Parentheses create a capture group: /(\d{4})-(\d{2})/ on '2026-05' captures '2026' and '05' separately. Reference them as $1, $2 in the replacement. Named groups use (?<name>...) and reference $<name> in replace.

Common replace tricks: $& inserts the full match. $1, $2 etc. insert capture groups. $$ inserts a literal $. The replace preview here lets you check before running the same pattern on a real text — much safer than running it directly on production data.

Pitfalls to watch for

Backslash escaping. To match a literal '.', use '\.'. In a JavaScript source string this becomes '\\.' but in this tool you type just '\.' since it's the regex source.

Catastrophic backtracking. Patterns like /(a+)+/ on 'aaaa…!' can take forever. If your test seems frozen, your regex may have nested quantifiers. Simplify or use possessive/atomic groups (not available in JS regex; use careful design instead).

Greedy vs lazy. /<.+>/ on '<a><b>' matches '<a><b>' (greedy). /<.+?>/ matches '<a>' (lazy). Pick the right one for your use case.
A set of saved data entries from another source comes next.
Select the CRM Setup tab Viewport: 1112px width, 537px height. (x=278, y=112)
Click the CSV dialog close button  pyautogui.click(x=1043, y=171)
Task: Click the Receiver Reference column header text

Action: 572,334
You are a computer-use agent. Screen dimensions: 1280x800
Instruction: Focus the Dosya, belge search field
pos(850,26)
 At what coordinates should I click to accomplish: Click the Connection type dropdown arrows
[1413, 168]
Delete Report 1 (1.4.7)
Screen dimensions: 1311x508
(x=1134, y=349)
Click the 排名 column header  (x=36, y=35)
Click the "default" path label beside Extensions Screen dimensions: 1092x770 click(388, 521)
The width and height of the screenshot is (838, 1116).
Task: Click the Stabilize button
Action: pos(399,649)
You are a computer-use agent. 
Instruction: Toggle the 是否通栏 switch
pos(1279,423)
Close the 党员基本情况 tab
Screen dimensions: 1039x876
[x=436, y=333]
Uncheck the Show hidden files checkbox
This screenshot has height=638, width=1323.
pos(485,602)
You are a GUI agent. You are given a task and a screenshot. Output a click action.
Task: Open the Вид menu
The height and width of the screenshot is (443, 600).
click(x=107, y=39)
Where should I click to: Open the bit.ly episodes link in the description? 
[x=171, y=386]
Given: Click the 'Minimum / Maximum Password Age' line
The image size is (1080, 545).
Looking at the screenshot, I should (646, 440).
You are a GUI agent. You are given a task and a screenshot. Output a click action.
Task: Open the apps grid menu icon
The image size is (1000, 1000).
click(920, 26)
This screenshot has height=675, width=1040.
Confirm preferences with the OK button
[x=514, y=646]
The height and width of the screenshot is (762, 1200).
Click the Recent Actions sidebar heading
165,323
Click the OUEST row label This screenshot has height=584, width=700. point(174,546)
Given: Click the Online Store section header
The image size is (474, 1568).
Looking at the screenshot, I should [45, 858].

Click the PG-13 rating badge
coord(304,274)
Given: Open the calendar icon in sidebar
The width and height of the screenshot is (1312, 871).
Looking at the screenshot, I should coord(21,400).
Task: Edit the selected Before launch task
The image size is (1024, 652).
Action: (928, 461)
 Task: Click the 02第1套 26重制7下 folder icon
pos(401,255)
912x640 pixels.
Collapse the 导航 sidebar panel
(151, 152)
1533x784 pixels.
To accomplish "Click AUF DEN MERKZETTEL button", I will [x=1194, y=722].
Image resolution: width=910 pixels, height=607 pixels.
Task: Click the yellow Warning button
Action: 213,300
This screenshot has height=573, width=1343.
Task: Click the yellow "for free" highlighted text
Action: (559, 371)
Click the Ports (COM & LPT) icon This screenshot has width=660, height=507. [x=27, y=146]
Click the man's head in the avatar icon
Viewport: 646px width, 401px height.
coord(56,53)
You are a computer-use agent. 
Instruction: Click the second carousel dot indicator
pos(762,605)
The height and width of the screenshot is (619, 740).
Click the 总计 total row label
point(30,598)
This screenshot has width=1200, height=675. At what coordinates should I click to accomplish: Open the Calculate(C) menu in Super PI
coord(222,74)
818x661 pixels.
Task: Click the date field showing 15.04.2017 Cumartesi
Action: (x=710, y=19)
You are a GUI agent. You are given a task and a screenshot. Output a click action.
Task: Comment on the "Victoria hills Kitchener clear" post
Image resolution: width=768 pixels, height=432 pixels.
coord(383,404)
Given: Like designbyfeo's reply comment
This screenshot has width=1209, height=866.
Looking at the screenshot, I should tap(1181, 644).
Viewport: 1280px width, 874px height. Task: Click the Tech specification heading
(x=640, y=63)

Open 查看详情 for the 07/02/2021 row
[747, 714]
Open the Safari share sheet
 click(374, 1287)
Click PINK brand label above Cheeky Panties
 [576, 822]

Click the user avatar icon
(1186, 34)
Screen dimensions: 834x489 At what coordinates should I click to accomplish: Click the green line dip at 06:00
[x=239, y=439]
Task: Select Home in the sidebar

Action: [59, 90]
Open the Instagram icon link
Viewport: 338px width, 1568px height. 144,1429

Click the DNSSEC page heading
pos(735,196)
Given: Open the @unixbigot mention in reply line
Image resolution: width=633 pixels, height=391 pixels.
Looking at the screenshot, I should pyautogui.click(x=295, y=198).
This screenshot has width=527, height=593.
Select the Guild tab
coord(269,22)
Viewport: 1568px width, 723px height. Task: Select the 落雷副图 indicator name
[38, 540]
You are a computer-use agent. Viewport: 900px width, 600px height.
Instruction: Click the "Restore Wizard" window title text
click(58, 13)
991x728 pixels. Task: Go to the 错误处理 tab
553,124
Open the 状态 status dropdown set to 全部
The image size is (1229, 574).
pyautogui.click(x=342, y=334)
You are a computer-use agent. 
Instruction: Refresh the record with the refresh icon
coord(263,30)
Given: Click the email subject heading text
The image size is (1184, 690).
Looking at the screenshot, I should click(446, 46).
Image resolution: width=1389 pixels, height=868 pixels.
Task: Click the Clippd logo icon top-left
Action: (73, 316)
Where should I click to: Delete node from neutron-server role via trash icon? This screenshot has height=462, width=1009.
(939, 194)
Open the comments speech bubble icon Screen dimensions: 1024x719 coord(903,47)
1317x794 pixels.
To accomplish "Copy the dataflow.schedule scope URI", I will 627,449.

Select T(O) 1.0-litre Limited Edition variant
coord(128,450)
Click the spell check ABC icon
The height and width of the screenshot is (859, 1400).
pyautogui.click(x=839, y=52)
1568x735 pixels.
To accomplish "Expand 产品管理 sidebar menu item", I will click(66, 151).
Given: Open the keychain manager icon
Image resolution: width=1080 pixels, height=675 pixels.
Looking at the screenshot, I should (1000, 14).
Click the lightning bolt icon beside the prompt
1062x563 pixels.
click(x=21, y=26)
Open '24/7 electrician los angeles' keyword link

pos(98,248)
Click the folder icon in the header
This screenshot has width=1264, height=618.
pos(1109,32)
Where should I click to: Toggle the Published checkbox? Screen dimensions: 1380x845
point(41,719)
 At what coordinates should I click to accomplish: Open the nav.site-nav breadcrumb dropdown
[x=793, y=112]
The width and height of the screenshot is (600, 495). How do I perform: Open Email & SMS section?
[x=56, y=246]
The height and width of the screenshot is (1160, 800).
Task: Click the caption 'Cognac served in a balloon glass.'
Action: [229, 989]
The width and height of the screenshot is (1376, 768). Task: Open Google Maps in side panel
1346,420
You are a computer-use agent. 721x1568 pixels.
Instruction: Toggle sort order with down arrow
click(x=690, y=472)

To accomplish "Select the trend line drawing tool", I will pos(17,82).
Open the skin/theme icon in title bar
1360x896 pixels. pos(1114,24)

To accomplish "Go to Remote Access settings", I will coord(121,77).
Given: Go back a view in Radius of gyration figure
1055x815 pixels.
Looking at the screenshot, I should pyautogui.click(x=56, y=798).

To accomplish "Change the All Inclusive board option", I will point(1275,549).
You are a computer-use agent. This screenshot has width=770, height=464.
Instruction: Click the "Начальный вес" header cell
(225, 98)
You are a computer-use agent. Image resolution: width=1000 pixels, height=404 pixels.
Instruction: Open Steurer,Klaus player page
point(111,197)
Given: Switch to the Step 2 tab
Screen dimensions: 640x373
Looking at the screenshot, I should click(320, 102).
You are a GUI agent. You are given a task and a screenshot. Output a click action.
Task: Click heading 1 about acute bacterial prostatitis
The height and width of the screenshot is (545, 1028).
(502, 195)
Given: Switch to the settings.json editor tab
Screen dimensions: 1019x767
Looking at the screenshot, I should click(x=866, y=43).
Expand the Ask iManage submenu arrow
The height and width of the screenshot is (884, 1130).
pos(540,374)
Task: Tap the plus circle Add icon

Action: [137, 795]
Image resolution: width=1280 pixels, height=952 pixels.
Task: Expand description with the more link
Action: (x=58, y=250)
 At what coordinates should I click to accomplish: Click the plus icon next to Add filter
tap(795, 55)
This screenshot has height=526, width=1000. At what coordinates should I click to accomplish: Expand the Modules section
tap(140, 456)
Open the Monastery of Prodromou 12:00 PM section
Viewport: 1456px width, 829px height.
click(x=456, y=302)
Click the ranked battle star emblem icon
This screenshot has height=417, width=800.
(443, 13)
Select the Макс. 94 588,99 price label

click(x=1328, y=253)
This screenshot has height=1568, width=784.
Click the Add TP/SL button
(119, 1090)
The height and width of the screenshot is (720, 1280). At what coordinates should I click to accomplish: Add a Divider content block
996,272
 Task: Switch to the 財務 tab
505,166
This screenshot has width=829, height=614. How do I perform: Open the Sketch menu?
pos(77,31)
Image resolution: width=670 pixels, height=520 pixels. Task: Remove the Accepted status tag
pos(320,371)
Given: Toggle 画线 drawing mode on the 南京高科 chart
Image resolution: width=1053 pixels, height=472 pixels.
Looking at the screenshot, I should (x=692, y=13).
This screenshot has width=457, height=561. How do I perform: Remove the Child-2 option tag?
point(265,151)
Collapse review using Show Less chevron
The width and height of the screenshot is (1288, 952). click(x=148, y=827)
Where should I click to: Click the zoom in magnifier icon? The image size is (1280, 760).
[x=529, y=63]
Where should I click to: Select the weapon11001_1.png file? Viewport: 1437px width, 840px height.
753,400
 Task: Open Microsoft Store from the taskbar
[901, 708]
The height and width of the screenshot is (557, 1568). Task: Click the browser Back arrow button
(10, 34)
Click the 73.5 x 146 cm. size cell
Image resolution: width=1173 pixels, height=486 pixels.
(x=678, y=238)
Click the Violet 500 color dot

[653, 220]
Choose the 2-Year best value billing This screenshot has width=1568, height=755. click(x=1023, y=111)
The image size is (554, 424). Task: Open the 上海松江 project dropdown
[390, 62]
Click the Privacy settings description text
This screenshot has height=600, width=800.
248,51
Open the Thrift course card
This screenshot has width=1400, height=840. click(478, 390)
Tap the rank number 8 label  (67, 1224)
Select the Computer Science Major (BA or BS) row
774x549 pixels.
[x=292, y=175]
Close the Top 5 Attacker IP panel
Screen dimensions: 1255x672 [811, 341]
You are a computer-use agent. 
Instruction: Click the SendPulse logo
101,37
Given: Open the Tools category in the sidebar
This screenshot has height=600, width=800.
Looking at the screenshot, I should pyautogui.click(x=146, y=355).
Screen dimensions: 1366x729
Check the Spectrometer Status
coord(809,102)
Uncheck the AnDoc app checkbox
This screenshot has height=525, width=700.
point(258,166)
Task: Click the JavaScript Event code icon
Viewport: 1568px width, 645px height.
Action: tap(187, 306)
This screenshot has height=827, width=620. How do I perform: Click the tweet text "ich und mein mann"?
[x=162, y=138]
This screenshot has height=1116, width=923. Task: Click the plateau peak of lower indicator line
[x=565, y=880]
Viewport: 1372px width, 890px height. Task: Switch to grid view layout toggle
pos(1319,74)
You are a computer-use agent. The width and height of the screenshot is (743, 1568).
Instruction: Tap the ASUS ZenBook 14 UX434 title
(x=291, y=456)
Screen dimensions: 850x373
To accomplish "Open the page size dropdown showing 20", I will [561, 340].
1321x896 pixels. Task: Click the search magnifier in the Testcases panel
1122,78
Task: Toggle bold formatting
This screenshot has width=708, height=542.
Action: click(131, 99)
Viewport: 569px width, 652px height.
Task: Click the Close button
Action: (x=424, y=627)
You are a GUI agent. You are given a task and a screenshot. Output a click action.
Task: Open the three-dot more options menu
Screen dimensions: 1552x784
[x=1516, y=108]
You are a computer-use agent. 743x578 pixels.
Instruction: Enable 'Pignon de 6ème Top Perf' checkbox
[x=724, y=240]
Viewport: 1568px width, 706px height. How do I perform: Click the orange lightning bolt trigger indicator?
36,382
Frequently asked questions

Which regex flavor does this use?

JavaScript ECMAScript regex (the one your browser implements). It differs slightly from PCRE used in PHP, .NET, or Python.

Why doesn't lookbehind work?

It does in modern browsers — Chrome, Firefox, Safari, Edge all support (?<=...) and (?<!...) since 2021. If yours doesn't, your browser may be outdated.

What does the 'u' flag do?

Enables proper Unicode handling. Emoji like 🎉 (which is a surrogate pair in UTF-16) is treated as one character with /u/ but two with the default mode.

How do I match a tab or newline?

\t for tab, \n for newline, \r for carriage return, \s for any whitespace including all of these.

Why is my replace not working?

Most often, you forgot the 'g' flag — replace without 'g' only replaces the first match. Toggle 'g' to replace all.

Can I use this for very long text?

Yes, up to a few MB. Beyond that, the browser may slow down. Avoid catastrophic patterns (nested quantifiers) on long input.

Does the data leave my browser?

No. Pattern and text are processed locally only.

Is there a regex cheat sheet?

Search 'JavaScript regex cheat sheet'. MDN's RegExp page is the authoritative reference.